Written exercise a:
According to the New Relic service levels thread, which users can use the beta capability?

Selected excerpt:
---

Now in beta: Track your service level objectives

We’re happy to announce a new capability to track service levels for your applications on New Relic One!

This capability is available in beta to all full platform users. You can use it to create service level indicators and objectives for any entity type, and get a nice compact view of their compliance so the whole team can discuss together.

When you use it from an APM service, New Relic can automatically suggest the typical service levels, adjusting them to the last weeks of data. Or you can also create your own service level indicators based on any NRDB event.

Learn all about New Relic Service Levels on docs.newrelic.com.

Please remember that our Global Technical Support team does not offer direct support for beta releases. So don’t hesitate to post your questions and suggestions here on the Explorer’s Hub, or use the “Help us improve” button on New Relic One.

Cheers!

8 Likes

Do you have on the roadmap alerting capabilities on SLO compliance and error budgets burn rates?
any plans to make this feature (Service Levels) available to basic users in the future?

Thank you!

1 Like

Hello @gygabyte, thanks for the questions!

Alerts are on the roadmap, indeed.

May I ask your opinion on the SLO compliance alert? We’re not sure that it should follow the typical incident flow, so perhaps it could be a report you get once a day when you’re out of compliance? How do you envision it? Who would be the recipients?

Regarding the visibility to basic users, that’s not in the plans for the moment.

Cheers!

Thanks for your reply.

I am not too familiar with the incident concept in NR, but it seems to me that a SLO that is not met should be treated as a major event. Typically in SRE the SLO is a critical KPI. The incident resolution to one of these incidents can be a lot of things (establish a new SLO, enhancement/fix ticket, etc)… not the typical outage situation, I would agree.

Ideally though there should be also a capability to alert before being out of compliance, ie, a threshold and treated as a warning. Not sure to what exactly that would translate into NR monitoring/alerting current capabilities.

2 Likes

Trying to create Service Levels in a workload via terraform. In terraform apply, i get the following error when creating Service Levels in a workload i just created:
Error: Could not validate account access to the following guids:
323xxxx:69746:MzIzODM2MnxOUjF8V09SS0xPQUxxxxxxx: Invalid entity guid
First number is account, which is valid
last field is entity guid of the workload, which is valid
not sure what number 69746 represents. Seems like permission issue. I can manually create these through the gui without issue

Hello @Jerry.Johnson, thanks for reaching out and for using Service Levels! :slightly_smiling_face:

Based on the message, I suspect that the issue could be to two factors.

The first could be that the GUID of the Workload you are trying to create te SLI for is not correct. Could you please confirm that in your Terraform resource the argument guid only contains the GUID of the Workload itself? Because from the message you shared it seems that “guid” is a combination of an account ID, the SLI ID and the Workload GUID separated by colons.

---

Listed records:
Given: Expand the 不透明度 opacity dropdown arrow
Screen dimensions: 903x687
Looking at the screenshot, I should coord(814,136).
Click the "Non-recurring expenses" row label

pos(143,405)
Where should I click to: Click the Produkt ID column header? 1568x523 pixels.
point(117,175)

---

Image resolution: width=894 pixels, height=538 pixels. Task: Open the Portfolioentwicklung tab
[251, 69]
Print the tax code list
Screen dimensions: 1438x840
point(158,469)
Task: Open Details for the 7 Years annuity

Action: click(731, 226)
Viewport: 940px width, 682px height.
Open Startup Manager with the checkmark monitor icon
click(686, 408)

---

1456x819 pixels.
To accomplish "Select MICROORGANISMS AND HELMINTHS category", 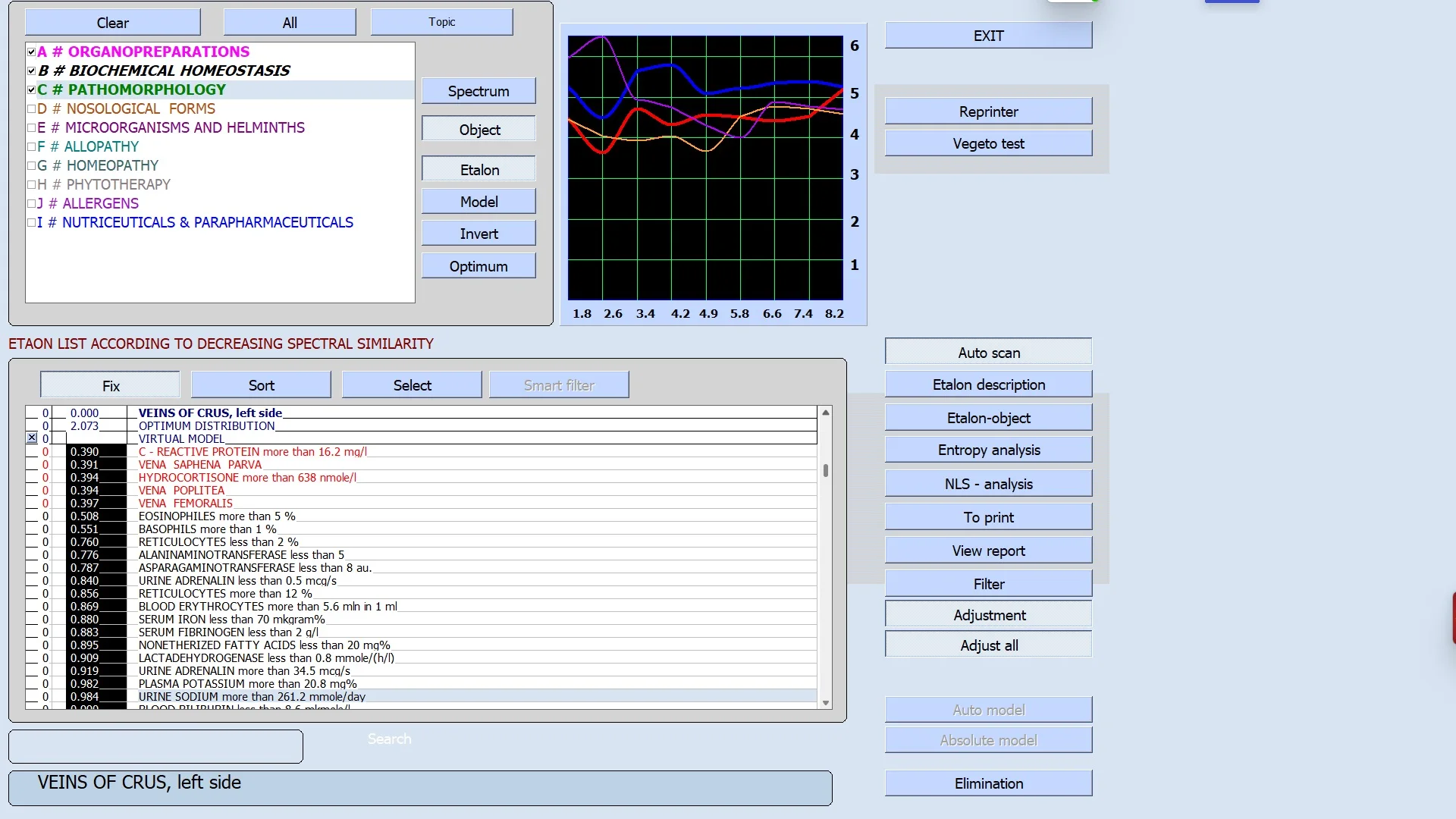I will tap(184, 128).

---

Written exercise b:
In the records, substitute "shield" for "checkmark" and give the lines again, starting with the line with "Viewport: 940px width, 682px height." and going on through the line with "click(686, 408)". Leave everything else unchanged.

Task answer a:
All full platform users.

Task answer b:
Viewport: 940px width, 682px height.
Open Startup Manager with the shield monitor icon
click(686, 408)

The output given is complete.